**Given problem**
Rewrite the section of the records that starts with the line containing "will [136, 191]." and continues through the last line of the records, both ends included and requests kept. Shift every coordinate in the answers by -84.

Data records
+ + + + + + +
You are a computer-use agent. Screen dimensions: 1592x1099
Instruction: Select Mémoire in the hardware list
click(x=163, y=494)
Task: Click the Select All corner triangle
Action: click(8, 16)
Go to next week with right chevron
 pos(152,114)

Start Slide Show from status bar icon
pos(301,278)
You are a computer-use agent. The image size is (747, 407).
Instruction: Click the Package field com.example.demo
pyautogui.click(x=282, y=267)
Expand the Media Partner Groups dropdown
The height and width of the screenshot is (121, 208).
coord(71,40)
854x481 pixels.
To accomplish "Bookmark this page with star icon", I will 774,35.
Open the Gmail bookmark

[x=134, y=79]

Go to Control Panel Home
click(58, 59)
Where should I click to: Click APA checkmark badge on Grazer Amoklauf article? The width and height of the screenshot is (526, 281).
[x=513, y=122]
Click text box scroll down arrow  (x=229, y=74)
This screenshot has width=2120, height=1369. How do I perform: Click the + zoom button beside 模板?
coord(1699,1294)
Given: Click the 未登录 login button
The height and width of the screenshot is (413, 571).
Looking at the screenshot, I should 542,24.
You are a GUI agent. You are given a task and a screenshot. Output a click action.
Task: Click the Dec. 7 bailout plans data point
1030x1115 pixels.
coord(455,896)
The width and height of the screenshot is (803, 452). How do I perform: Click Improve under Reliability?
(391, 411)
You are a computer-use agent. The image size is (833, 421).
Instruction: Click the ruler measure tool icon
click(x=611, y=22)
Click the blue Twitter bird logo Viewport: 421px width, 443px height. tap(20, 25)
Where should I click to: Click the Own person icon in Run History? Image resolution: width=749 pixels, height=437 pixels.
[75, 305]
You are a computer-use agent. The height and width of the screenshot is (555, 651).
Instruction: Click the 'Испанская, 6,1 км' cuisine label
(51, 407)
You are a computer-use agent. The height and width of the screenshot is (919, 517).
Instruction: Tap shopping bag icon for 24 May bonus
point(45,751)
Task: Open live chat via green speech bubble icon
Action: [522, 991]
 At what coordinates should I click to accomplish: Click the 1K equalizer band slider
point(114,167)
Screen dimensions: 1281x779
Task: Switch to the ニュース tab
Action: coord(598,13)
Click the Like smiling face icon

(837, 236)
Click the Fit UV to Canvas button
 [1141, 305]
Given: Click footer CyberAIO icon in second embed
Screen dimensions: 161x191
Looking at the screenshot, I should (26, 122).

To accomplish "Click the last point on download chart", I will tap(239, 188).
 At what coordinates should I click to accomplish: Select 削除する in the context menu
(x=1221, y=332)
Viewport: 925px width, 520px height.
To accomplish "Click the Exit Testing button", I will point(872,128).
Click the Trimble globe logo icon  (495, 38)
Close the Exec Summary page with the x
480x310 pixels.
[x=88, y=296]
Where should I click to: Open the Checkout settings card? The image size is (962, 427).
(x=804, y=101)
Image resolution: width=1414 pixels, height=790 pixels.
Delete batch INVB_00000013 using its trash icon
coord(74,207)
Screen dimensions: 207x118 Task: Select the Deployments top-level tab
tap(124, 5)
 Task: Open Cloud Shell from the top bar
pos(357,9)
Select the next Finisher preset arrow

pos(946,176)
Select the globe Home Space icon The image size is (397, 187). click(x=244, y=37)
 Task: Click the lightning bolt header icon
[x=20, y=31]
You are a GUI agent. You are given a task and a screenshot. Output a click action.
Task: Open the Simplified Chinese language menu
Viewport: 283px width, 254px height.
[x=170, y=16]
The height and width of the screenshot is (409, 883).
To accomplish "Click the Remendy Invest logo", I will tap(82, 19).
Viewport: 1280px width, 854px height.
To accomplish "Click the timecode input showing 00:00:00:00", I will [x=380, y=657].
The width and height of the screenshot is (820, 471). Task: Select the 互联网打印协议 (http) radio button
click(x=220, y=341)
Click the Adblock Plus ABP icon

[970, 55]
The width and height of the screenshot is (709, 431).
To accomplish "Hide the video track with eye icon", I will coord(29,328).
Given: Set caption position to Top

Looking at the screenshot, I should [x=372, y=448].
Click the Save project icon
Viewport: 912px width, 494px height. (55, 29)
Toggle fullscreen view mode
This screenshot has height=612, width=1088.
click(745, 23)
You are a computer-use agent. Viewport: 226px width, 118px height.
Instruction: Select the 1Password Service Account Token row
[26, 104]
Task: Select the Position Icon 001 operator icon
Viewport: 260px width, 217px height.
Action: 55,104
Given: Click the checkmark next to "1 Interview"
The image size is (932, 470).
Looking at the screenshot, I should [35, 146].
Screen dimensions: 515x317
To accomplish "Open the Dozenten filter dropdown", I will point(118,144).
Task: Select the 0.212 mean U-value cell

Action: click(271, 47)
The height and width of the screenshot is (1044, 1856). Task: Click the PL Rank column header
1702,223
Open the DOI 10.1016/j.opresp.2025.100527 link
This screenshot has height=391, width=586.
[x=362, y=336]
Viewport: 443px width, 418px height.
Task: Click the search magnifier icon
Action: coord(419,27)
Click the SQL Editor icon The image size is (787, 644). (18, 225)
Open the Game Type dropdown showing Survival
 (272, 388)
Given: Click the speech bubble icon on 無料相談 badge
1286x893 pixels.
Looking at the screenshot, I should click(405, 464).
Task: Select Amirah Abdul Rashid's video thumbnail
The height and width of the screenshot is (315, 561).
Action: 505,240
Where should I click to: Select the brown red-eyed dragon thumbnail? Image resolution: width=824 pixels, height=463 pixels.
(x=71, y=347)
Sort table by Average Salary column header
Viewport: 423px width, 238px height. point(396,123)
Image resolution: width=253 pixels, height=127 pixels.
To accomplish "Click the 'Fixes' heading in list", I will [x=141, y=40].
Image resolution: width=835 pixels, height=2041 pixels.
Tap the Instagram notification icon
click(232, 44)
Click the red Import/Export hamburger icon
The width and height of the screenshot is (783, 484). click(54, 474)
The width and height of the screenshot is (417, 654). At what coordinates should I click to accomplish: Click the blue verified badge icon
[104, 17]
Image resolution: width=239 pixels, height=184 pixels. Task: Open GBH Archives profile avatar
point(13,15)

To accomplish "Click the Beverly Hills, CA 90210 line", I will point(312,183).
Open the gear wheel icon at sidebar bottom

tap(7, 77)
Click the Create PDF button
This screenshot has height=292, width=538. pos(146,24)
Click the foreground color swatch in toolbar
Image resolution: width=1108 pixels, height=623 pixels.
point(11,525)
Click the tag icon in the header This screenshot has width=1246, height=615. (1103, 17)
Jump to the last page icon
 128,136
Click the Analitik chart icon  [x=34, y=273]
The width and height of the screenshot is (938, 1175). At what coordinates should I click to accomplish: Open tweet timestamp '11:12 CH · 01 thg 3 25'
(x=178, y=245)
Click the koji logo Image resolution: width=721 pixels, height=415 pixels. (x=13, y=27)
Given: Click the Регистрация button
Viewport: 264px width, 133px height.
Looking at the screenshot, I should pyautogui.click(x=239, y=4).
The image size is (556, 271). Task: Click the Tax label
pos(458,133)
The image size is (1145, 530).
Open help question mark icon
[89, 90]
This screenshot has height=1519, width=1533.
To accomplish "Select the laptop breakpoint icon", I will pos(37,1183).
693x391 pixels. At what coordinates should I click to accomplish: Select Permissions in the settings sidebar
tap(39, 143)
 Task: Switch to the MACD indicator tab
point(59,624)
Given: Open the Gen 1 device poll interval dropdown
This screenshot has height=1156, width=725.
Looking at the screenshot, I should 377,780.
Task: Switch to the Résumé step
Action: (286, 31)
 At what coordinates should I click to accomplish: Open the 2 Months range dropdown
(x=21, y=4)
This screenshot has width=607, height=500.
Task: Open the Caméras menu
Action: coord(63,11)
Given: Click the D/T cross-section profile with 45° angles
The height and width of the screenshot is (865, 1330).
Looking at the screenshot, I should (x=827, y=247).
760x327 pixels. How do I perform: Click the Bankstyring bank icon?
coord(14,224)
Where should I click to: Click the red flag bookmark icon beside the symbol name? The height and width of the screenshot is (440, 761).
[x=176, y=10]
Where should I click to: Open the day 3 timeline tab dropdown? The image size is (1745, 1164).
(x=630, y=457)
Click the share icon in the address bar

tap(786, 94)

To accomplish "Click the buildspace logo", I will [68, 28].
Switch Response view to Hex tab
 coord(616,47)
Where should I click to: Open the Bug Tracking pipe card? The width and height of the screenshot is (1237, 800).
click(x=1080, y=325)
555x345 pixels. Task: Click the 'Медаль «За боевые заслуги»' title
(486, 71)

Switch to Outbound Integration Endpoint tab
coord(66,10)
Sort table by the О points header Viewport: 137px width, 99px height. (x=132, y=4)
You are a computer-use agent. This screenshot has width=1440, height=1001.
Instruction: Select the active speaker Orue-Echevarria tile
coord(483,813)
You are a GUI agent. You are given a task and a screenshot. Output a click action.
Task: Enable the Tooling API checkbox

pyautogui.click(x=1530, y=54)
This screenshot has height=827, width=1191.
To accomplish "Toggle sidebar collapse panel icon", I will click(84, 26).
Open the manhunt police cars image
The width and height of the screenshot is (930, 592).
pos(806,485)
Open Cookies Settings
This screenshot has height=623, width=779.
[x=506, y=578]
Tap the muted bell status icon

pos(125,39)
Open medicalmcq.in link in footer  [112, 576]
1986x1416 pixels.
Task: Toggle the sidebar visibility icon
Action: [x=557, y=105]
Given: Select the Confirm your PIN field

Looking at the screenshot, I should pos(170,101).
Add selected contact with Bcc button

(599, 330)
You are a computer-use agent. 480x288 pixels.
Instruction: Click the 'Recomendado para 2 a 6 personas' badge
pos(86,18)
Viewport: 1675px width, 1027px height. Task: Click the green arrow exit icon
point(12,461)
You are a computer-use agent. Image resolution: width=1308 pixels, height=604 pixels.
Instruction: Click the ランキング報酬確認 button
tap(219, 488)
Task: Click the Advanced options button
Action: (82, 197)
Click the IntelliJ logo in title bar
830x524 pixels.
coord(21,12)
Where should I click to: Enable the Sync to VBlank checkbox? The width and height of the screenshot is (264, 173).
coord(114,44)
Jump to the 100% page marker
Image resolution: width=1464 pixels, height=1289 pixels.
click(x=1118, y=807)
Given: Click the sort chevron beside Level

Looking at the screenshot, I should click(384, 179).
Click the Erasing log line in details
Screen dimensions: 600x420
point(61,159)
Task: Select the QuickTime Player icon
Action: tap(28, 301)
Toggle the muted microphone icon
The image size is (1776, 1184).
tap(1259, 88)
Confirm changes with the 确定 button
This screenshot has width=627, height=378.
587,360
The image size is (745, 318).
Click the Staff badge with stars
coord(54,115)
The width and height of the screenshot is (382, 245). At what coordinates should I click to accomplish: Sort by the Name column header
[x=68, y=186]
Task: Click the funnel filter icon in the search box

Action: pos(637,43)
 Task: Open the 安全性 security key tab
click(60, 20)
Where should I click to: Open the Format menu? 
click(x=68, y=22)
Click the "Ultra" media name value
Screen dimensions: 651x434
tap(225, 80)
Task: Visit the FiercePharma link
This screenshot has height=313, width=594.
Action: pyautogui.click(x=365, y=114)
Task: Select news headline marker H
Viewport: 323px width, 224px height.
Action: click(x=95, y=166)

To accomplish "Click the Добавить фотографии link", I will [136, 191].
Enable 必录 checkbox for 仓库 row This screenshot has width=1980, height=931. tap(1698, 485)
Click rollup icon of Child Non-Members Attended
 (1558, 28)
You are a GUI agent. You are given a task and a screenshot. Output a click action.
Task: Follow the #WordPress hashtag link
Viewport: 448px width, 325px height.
+ + + + + + +
**Solution to this task**
To accomplish "Click the Добавить фотографии link", I will [52, 107].
Enable 必录 checkbox for 仓库 row This screenshot has width=1980, height=931. tap(1614, 401)
Click rollup icon of Child Non-Members Attended
 (1474, -56)
You are a GUI agent. You are given a task and a screenshot. Output a click action.
Task: Follow the #WordPress hashtag link
Viewport: 448px width, 325px height.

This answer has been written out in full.